§ **Task statement**
Copy out exactly the lines below that run from the one holding "The image size is (382, 259)." to the one holding "Tap the Back", keeping both of those lines and no others.

[Items listed in a dataset]
+++

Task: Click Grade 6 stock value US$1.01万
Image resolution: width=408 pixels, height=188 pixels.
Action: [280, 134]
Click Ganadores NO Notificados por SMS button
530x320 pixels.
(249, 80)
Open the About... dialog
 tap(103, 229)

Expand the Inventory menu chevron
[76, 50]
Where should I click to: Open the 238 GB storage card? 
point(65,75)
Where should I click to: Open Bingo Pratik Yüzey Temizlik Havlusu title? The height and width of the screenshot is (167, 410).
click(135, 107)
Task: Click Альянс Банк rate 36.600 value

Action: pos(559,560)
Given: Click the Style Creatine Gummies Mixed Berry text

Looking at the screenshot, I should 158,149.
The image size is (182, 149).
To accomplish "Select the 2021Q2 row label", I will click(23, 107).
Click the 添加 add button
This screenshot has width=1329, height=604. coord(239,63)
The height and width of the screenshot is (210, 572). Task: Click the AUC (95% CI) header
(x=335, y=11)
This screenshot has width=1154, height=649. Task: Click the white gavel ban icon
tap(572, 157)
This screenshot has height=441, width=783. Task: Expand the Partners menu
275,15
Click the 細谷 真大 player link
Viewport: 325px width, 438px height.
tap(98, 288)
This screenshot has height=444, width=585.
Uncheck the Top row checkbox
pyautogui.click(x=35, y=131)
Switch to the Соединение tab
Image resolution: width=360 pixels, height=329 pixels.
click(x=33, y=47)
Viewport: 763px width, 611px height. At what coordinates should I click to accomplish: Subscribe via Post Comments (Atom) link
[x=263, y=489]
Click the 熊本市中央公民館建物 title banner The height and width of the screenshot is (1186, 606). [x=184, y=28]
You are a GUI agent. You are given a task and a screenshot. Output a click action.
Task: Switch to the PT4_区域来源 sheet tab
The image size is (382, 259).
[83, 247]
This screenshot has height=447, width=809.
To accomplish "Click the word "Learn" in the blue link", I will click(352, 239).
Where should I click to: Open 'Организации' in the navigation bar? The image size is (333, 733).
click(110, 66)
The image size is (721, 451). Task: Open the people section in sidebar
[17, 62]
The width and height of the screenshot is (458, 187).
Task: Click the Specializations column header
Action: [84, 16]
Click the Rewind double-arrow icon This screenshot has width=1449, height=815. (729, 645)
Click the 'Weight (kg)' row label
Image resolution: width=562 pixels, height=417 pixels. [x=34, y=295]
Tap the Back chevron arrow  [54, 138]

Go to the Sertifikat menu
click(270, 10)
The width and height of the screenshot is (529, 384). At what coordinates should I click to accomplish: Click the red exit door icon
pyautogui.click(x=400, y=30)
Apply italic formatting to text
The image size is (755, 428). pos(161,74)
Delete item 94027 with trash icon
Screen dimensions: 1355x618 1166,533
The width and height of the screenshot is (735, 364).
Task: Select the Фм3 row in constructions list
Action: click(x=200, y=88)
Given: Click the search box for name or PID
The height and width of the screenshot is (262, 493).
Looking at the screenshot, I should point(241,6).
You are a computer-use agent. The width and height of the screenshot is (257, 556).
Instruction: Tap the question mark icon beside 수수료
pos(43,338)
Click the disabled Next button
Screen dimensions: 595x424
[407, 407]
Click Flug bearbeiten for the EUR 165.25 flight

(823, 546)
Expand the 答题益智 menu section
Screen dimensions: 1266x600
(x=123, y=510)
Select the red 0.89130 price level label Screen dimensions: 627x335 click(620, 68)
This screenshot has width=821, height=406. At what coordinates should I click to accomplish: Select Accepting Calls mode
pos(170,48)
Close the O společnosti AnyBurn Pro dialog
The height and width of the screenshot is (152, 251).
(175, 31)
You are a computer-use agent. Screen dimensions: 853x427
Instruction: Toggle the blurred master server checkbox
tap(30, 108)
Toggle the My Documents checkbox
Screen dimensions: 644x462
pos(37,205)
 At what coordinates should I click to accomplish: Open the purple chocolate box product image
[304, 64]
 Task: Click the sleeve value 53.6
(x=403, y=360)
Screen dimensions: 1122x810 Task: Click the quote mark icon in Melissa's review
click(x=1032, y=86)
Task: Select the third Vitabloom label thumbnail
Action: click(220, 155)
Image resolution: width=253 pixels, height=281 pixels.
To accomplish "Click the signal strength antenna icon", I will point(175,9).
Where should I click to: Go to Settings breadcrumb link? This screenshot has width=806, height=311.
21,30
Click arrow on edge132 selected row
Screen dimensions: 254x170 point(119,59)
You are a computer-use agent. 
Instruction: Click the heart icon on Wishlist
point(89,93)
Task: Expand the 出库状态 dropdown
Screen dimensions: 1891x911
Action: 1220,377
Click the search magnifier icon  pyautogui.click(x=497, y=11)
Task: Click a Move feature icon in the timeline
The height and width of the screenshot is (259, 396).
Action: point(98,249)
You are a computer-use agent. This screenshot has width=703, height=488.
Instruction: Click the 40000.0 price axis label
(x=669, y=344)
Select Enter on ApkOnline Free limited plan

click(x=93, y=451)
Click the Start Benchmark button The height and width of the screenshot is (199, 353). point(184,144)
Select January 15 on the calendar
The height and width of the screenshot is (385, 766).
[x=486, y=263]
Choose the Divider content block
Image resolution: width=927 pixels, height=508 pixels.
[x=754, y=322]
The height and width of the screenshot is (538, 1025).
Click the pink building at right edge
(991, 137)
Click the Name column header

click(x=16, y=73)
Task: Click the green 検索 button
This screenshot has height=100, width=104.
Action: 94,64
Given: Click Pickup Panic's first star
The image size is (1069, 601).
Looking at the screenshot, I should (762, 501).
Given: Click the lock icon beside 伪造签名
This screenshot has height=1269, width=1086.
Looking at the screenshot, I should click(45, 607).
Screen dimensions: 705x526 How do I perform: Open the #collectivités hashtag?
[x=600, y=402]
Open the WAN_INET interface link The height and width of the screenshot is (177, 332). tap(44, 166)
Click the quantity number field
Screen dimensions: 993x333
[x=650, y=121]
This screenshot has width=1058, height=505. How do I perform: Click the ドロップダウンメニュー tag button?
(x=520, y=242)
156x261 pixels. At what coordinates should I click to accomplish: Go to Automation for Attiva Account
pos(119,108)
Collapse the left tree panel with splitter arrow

+++

§ **Response to this task**
The image size is (382, 259).
[83, 247]
This screenshot has height=447, width=809.
To accomplish "Click the word "Learn" in the blue link", I will click(352, 239).
Where should I click to: Open 'Организации' in the navigation bar? The image size is (333, 733).
click(110, 66)
The image size is (721, 451). Task: Open the people section in sidebar
[17, 62]
The width and height of the screenshot is (458, 187).
Task: Click the Specializations column header
Action: [84, 16]
Click the Rewind double-arrow icon This screenshot has width=1449, height=815. (729, 645)
Click the 'Weight (kg)' row label
Image resolution: width=562 pixels, height=417 pixels. [x=34, y=295]
Tap the Back chevron arrow  [54, 138]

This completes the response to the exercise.